Imaginaire et présent : une cosmologie de la survie

La dernière partie sonde les peurs et les espoirs de l’homme des tribus pour mieux éclairer les confusions contemporaines. Chabbi décrit un univers mental où le ghayb n’est pas un mystère métaphysique mais l’angoisse de l’avenir immédiat, cet inconnu où le sort du clan se joue. Le surnaturel y est omniprésent, notamment via les djinns, ces êtres de feu propriétaires du désert que le Coran tente de repousser.

L’analyse de la création illustre ce principe de réalité : le texte coranique ne disserte pas sur l’origine du cosmos, mais célèbre le miracle de la vie par l’eau.

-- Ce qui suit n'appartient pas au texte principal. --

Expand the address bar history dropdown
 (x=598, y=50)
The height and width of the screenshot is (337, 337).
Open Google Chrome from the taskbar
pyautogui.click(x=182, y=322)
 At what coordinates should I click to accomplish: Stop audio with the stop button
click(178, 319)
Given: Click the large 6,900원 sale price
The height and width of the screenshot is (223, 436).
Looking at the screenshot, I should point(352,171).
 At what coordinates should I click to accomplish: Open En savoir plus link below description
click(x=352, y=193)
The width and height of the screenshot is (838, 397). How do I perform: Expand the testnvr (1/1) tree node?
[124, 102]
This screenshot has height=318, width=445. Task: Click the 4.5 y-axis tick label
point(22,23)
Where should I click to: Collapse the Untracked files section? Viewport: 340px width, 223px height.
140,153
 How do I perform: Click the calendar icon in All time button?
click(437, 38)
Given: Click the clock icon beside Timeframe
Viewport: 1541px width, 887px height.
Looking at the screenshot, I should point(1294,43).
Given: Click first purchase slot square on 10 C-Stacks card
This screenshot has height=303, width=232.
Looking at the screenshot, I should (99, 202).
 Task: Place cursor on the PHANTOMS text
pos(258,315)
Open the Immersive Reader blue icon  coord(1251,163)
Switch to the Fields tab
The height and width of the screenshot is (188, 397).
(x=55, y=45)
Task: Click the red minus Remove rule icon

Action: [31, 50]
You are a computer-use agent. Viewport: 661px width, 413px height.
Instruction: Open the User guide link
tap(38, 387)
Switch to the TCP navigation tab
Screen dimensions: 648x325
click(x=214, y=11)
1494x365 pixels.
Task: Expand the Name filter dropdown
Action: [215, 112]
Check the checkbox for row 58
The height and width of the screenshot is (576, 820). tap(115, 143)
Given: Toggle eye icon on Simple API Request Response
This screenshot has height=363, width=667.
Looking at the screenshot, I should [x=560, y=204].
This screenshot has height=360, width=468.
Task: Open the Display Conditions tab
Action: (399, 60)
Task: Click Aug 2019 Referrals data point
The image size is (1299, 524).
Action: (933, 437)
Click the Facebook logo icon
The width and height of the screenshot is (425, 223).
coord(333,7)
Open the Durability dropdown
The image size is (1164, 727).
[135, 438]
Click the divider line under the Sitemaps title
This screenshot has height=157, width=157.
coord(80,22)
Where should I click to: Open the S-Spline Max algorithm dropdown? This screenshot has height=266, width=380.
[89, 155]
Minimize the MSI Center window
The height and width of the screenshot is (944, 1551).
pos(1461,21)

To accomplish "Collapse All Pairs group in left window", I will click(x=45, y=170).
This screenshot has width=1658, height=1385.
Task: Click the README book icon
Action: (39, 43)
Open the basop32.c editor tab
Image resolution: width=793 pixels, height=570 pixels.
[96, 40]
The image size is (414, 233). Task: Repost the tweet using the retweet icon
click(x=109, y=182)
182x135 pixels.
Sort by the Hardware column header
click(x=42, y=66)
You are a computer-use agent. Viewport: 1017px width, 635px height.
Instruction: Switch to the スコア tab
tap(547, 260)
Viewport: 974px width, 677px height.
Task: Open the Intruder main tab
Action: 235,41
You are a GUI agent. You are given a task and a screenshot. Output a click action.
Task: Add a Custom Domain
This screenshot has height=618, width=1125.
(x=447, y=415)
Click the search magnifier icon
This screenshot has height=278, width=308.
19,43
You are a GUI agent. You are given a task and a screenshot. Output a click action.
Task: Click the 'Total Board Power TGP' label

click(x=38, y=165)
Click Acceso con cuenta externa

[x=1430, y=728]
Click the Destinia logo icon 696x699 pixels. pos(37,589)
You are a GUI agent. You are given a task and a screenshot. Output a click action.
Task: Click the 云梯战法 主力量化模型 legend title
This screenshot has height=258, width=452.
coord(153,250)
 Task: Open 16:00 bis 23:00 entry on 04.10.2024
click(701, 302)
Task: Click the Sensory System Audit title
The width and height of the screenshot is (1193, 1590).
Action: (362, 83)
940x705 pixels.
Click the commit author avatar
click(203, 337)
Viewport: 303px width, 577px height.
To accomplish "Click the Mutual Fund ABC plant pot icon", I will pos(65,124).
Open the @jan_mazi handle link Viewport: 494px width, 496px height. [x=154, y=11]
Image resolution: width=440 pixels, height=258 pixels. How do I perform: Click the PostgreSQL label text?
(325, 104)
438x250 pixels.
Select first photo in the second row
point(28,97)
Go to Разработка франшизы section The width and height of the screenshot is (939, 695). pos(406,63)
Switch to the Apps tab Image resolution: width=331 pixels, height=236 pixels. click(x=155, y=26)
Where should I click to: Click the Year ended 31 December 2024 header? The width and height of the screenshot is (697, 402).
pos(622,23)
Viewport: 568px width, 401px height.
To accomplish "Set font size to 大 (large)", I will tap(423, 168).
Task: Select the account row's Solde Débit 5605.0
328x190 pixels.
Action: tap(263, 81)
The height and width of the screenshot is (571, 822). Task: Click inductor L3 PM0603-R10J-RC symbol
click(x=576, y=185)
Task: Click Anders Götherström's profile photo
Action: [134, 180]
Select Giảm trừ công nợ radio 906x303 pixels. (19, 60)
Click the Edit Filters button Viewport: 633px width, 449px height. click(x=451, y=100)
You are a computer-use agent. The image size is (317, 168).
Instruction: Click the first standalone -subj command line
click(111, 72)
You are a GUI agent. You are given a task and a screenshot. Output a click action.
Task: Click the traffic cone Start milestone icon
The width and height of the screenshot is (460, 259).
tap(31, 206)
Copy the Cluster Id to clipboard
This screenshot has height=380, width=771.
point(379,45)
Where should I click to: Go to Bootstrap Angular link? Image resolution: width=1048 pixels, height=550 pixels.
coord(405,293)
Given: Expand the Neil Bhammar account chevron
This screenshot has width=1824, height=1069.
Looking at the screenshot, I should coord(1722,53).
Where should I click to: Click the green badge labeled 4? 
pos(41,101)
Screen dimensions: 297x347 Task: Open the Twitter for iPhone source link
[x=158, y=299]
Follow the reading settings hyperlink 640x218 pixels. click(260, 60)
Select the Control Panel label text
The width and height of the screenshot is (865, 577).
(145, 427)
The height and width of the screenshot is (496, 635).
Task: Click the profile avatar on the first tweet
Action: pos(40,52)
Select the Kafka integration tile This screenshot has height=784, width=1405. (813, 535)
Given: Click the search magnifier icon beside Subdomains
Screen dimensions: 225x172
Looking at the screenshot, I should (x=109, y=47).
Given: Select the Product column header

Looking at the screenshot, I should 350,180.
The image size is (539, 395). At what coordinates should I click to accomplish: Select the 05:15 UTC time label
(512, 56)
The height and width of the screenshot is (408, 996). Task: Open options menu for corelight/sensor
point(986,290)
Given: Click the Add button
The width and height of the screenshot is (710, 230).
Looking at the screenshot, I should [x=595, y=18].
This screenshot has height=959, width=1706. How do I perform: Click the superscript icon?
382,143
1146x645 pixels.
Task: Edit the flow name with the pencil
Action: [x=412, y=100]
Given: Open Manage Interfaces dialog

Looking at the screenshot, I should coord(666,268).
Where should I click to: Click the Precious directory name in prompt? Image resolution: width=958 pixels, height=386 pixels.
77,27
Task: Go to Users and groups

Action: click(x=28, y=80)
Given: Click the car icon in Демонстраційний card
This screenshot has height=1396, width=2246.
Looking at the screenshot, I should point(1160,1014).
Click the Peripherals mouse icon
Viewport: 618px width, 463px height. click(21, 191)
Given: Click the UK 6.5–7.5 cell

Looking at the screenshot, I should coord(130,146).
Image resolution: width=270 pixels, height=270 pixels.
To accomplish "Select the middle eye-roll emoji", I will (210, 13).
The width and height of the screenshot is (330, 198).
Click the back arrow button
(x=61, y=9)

Contre le concordisme qui croit lire la théorie du Big Bang dans le verset de la séparation (fatq) du ciel et de la terre (21:30), la philologue rétablit le sens agricole : il s’agit de l’ouverture du ciel par la pluie qui permet à la terre de s’ouvrir pour la végétation.

Cette rigueur sémantique permet in fine d’affronter la crise de l’offense. En rappelant que le Coran interdit au Prophète d’être le surveillant des hommes (Coran 6:107), Jacqueline Chabbi invalide toute prétention humaine à exercer une vengeance sacrée. Elle exhume une société où l’on répondait à l’insulte par la satire, jamais par le meurtre, une société qui regorgeait, écrit-elle, de « caricatures en paroles ». Un rappel historique net : pour sortir de l’emprise, il faut cesser de fantasmer le texte pour, enfin, le lire.